Rebound of US turkey industry to challenge pig sector
With turkey breast prices normalizing after 2015 avian influenza outbreak, pig industry will face competition in deli meat sales, economist says
As the U.S. turkey industry rebounds from the avian influenza outbreak of 2015, the pork industry should see increased competition at the deli meat case, one economist said.
Speaking at World Pork Expo on June 9, Steve Meyer, vice president, Express Markets Analytics, said that while turkey is typically a smaller competitor for pork when compared to beef and chicken, he expects to see more turkey deli meat sold at retail, which could cut into sales of ham and other pork products.
“Turkey breast prices of course were at a record high last year, but they’re back down below the pre-avian influenza levels on our forecast for these next few years. That has some impact on the deli side on meats, so they’ll be pretty competitive,” Meyer said.

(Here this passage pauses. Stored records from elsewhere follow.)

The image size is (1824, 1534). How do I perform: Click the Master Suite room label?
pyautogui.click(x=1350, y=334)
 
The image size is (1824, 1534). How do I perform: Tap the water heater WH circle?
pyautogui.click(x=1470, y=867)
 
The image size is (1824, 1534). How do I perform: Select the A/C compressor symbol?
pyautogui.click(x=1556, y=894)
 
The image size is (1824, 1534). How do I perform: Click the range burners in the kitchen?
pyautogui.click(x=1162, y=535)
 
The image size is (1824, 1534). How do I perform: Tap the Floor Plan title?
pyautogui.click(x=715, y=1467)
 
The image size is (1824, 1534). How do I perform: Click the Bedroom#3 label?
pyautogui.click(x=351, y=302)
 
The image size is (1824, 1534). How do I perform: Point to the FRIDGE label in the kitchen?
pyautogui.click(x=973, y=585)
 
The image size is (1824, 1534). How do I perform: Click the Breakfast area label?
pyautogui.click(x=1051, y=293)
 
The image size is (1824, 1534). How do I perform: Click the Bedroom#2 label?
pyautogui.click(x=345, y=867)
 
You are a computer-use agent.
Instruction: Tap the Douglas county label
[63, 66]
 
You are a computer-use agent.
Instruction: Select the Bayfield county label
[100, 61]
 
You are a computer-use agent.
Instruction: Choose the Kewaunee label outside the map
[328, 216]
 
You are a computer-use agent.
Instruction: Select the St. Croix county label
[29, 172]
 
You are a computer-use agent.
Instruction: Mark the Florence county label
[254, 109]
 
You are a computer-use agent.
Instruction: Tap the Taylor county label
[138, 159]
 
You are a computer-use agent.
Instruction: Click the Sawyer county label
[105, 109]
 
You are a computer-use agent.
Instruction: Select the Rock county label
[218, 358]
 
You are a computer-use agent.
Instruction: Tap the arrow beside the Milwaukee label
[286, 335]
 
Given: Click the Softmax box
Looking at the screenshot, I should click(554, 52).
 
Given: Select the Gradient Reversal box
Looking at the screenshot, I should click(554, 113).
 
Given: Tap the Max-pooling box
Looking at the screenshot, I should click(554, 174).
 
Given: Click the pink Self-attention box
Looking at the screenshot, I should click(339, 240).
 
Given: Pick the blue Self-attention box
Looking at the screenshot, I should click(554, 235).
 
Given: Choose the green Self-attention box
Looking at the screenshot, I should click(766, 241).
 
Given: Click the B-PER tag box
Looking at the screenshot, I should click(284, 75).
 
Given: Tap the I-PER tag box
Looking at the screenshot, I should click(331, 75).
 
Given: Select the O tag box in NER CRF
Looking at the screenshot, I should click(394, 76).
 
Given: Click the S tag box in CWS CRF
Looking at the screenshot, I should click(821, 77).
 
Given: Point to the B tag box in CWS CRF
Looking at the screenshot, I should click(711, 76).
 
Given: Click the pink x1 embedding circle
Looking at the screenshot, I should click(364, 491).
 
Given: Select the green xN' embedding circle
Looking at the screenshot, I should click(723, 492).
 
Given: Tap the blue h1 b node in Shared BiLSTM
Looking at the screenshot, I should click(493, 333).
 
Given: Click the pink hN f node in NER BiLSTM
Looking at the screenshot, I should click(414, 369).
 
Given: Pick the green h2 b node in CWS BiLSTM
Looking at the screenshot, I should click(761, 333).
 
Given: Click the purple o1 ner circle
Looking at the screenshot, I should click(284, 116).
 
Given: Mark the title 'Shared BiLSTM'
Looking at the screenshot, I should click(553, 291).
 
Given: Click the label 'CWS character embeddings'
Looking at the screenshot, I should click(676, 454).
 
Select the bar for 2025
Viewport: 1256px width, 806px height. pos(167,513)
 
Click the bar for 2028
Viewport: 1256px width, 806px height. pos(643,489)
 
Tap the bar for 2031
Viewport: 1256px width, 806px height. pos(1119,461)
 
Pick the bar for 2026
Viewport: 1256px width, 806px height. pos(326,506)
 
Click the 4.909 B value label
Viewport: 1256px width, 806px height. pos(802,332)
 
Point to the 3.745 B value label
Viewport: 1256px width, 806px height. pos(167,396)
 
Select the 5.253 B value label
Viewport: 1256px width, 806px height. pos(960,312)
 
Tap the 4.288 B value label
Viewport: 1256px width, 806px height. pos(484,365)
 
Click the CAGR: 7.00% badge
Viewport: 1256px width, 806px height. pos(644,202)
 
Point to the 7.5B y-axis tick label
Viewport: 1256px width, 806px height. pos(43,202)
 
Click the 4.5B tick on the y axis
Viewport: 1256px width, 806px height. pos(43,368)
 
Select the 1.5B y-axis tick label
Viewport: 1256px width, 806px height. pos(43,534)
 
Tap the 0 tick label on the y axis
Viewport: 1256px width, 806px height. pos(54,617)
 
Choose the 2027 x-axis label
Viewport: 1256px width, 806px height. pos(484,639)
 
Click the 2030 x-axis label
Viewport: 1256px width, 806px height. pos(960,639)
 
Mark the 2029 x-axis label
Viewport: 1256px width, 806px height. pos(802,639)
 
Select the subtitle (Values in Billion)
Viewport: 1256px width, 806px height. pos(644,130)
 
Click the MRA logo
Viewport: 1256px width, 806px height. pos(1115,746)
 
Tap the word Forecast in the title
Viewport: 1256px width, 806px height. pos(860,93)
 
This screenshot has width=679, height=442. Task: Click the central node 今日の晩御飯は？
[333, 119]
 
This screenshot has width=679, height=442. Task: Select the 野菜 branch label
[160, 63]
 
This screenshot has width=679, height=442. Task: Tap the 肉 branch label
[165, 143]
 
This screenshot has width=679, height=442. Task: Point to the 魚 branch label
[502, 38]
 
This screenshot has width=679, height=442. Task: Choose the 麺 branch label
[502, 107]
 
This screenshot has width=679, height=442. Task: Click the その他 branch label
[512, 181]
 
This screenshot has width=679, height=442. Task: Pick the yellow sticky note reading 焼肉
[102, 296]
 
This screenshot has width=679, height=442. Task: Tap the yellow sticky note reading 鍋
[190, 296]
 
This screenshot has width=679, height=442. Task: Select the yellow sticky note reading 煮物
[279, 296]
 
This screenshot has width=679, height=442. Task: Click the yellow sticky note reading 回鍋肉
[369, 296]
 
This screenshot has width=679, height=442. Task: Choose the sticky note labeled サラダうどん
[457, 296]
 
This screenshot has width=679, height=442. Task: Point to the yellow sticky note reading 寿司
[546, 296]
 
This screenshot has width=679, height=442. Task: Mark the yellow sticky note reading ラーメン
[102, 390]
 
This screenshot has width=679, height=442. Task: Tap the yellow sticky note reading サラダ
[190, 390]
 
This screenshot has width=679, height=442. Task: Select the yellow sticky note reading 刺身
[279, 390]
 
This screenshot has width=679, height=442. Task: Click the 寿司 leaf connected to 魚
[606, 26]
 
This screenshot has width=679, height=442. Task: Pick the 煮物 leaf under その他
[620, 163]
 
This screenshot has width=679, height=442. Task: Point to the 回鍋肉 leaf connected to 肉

Turkey flocks have been rebuilt since the 2015 avian influenza outbreak, although several flocks have been hit by the virus in 2016. In January, an outbreak of H7N8 avian influenza was detected in Dubois County, Indiana, affecting 257,163 turkeys. On April 30, a flock of 39,000 turkeys in Jasper County, Missouri, was affected by H5N1 avian influenza, with all birds in the flock being euthanized. However, the turkeys affected in the Missouri and Indiana outbreaks were very small when compared to the millions of turkeys lost in 2015.